* _Goal a_: Rewrite the part of the tangent proof that begins at the words "Tangents at the extremities of the" and stops after the words "triangles are equal.", swapping "external point" for "outside point".

^@ AP ^@ and ^@ BP ^@ are the two tangents at the extremities of chord ^@ AB ^@ of a circle. Prove that ^@ \angle MAP ^@ is equal to ^@ \angle MBP ^@.
Answer:
- Given:
^@ AB ^@ is a chord of the circle with center ^@O^@.
Tangents at the extremities of the chord ^@AB ^@ meet at an external point ^@P^@.
Chord ^@AB^@ intersects the line segment ^@OP^@ at ^@M^@. - Now, we have to find the measure of ^@ \angle MAP.^@
In ^@ \triangle MAP ^@ and ^@ \triangle MBP, ^@ we have @^ \begin{aligned} & PA = PB && \text{[Tangents from an external point on a circle are equal in length]} \space \space\\ & MP = MP && \text{[Common]} \\ & \angle MPA = \angle MPB && \text { [Tangents from an external point are equally inclined to } \space \\ & && \text { the line segment joining the point to the center.] } \\ \implies & \triangle MAP \cong \triangle MBP && \text{ [by SAS Congruency Criterion] } \end{aligned} @^ - We know that corresponding parts of congruent triangles are equal.
Thus, ^@ \angle MAP = \angle MBP ^@.

* _Listed entries_:
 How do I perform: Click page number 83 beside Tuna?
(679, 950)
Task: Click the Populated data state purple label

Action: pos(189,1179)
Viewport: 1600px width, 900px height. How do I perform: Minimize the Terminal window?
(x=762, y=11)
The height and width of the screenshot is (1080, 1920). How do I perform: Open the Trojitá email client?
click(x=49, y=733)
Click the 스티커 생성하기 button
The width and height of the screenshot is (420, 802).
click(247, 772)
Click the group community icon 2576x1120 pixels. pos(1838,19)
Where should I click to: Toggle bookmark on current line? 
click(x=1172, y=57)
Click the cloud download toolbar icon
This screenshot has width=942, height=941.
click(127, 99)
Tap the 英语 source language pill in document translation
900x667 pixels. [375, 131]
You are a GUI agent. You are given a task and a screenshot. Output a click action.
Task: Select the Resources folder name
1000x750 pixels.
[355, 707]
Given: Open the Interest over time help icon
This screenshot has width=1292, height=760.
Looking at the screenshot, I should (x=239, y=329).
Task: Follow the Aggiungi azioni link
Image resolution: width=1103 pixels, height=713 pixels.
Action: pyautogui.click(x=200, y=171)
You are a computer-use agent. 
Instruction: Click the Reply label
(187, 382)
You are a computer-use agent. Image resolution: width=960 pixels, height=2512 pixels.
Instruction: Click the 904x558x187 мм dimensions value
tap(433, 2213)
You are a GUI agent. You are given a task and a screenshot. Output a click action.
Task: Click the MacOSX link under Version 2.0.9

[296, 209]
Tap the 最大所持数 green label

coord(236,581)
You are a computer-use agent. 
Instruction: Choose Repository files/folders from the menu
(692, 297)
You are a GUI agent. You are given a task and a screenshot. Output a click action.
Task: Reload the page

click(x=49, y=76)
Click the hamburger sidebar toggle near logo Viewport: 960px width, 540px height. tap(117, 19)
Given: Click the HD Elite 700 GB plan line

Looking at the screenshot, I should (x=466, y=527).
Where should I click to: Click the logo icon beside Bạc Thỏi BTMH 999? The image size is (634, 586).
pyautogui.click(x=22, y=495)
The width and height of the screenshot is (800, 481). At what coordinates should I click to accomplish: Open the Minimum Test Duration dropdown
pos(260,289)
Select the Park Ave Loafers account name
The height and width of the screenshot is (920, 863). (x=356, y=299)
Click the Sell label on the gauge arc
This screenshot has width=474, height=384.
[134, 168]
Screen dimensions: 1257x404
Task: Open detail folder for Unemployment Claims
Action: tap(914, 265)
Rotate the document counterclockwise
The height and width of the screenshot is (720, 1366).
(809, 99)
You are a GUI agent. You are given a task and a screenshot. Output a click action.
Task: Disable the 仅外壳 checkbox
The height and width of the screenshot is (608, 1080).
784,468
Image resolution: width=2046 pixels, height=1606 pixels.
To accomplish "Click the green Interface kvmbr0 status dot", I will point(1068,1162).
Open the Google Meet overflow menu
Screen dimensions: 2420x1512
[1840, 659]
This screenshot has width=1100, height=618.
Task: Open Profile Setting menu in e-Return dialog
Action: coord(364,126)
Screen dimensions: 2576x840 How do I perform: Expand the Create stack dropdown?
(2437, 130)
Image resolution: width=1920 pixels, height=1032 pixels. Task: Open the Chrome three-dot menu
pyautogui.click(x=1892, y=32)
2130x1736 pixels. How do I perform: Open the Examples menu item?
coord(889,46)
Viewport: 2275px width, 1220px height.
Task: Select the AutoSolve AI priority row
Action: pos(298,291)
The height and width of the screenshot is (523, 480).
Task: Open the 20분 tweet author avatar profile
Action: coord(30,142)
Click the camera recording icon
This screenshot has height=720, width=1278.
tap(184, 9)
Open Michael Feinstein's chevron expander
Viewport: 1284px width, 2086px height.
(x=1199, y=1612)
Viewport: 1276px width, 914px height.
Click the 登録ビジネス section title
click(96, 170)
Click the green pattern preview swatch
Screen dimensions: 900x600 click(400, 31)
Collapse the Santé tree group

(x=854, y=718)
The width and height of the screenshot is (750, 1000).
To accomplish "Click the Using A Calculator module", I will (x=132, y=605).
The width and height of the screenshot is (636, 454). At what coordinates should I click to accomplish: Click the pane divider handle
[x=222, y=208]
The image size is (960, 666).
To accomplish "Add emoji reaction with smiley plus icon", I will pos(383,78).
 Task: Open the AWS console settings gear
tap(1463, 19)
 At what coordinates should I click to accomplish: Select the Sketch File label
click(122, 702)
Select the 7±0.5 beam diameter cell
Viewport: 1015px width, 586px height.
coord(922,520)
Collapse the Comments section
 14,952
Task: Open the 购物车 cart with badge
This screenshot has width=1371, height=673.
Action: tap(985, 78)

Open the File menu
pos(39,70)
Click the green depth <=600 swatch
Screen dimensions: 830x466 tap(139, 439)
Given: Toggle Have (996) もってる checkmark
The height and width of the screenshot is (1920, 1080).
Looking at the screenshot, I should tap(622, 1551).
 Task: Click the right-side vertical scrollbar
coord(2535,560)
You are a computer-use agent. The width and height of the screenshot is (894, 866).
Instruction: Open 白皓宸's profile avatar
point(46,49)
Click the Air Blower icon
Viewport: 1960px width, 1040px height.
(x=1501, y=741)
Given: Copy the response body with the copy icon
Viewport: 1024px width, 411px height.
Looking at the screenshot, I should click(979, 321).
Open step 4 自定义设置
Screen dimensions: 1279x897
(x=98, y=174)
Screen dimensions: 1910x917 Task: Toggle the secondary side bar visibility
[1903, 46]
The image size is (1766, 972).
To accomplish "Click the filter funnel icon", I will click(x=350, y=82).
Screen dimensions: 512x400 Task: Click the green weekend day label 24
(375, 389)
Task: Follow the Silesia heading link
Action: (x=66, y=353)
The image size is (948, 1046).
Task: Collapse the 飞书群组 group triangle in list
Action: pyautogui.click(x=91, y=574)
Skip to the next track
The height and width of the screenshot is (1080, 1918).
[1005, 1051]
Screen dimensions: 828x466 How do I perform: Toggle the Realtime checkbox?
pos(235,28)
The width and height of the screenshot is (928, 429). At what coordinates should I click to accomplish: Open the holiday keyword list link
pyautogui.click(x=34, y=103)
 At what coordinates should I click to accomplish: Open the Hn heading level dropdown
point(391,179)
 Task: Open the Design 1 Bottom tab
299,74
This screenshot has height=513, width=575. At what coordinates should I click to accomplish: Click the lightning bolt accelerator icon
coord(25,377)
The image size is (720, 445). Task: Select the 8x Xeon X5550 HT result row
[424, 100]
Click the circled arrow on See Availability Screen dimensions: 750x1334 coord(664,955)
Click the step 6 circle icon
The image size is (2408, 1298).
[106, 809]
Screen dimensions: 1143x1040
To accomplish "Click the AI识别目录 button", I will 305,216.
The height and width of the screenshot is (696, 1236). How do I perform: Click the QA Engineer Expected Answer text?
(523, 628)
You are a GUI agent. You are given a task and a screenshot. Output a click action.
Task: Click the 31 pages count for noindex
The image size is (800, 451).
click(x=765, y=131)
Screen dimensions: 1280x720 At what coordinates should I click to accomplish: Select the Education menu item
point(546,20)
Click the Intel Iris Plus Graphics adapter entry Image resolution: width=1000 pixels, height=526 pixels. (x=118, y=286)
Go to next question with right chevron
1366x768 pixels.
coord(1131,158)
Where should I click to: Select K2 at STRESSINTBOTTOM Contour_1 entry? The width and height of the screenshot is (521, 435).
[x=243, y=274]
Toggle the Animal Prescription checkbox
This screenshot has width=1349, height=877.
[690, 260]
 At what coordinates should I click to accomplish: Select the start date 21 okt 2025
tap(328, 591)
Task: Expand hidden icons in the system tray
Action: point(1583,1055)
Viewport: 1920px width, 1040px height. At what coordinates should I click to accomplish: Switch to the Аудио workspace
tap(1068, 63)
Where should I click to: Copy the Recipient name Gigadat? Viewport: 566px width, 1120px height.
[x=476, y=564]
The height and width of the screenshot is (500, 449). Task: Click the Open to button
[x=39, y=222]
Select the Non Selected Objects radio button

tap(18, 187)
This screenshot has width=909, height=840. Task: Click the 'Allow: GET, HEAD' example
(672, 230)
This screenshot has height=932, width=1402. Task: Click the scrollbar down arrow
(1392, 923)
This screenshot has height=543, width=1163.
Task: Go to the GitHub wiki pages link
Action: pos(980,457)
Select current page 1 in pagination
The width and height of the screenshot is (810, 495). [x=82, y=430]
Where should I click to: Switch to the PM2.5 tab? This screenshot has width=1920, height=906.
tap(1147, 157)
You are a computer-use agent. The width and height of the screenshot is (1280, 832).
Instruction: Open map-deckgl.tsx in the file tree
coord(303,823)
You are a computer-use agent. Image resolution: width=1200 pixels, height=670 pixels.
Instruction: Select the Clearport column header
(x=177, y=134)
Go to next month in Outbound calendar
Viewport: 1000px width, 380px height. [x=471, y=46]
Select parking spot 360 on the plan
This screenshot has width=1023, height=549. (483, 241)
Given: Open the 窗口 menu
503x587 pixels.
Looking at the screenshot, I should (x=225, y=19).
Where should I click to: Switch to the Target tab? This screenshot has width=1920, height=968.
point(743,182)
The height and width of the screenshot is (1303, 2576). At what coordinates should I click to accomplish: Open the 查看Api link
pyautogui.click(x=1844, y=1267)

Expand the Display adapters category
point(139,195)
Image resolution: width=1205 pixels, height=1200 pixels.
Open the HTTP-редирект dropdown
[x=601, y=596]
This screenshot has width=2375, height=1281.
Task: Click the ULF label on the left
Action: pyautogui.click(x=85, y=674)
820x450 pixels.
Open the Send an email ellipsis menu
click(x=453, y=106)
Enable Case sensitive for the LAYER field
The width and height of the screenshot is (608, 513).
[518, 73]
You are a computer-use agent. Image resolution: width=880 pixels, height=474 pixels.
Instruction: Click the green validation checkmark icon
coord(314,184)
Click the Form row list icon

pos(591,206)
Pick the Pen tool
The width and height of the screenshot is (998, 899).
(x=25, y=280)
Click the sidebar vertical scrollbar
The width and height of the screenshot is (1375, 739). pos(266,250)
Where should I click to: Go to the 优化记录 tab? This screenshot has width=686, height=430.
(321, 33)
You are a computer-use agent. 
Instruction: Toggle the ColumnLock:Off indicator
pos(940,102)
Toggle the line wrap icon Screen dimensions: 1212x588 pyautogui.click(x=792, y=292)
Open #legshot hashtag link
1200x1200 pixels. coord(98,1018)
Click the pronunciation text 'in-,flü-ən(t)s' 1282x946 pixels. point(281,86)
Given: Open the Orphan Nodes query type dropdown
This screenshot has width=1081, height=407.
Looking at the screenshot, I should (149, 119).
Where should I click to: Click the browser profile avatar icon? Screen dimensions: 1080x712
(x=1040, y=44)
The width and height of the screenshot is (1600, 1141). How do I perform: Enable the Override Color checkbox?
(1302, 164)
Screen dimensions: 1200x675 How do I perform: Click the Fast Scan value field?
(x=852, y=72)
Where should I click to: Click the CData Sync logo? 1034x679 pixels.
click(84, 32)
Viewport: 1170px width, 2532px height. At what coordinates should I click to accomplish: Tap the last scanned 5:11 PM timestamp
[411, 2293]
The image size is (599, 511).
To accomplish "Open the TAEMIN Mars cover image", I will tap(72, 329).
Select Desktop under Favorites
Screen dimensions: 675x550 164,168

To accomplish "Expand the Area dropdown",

* _Goal b_: Copy the lines of the listing verbatim, starting at the line that has "The width and height of the screenshot is (750, 1000)." and stopping after the line that has "will click(x=350, y=82).", with both of those lines included.

* _Exercise answer a_:
Tangents at the extremities of the chord ^@AB ^@ meet at an outside point ^@P^@.
Chord ^@AB^@ intersects the line segment ^@OP^@ at ^@M^@. - Now, we have to find the measure of ^@ \angle MAP.^@
In ^@ \triangle MAP ^@ and ^@ \triangle MBP, ^@ we have @^ \begin{aligned} & PA = PB && \text{[Tangents from an outside point on a circle are equal in length]} \space \space\\ & MP = MP && \text{[Common]} \\ & \angle MPA = \angle MPB && \text { [Tangents from an outside point are equally inclined to } \space \\ & && \text { the line segment joining the point to the center.] } \\ \implies & \triangle MAP \cong \triangle MBP && \text{ [by SAS Congruency Criterion] } \end{aligned} @^ - We know that corresponding parts of congruent triangles are equal.

* _Exercise answer b_:
The width and height of the screenshot is (750, 1000).
To accomplish "Click the Using A Calculator module", I will (x=132, y=605).
The width and height of the screenshot is (636, 454). At what coordinates should I click to accomplish: Click the pane divider handle
[x=222, y=208]
The image size is (960, 666).
To accomplish "Add emoji reaction with smiley plus icon", I will pos(383,78).
 Task: Open the AWS console settings gear
tap(1463, 19)
 At what coordinates should I click to accomplish: Select the Sketch File label
click(122, 702)
Select the 7±0.5 beam diameter cell
Viewport: 1015px width, 586px height.
coord(922,520)
Collapse the Comments section
 14,952
Task: Open the 购物车 cart with badge
This screenshot has width=1371, height=673.
Action: tap(985, 78)

Open the File menu
pos(39,70)
Click the green depth <=600 swatch
Screen dimensions: 830x466 tap(139, 439)
Given: Toggle Have (996) もってる checkmark
The height and width of the screenshot is (1920, 1080).
Looking at the screenshot, I should tap(622, 1551).
 Task: Click the right-side vertical scrollbar
coord(2535,560)
You are a computer-use agent. The width and height of the screenshot is (894, 866).
Instruction: Open 白皓宸's profile avatar
point(46,49)
Click the Air Blower icon
Viewport: 1960px width, 1040px height.
(x=1501, y=741)
Given: Copy the response body with the copy icon
Viewport: 1024px width, 411px height.
Looking at the screenshot, I should click(979, 321).
Open step 4 自定义设置
Screen dimensions: 1279x897
(x=98, y=174)
Screen dimensions: 1910x917 Task: Toggle the secondary side bar visibility
[1903, 46]
The image size is (1766, 972).
To accomplish "Click the filter funnel icon", I will click(x=350, y=82).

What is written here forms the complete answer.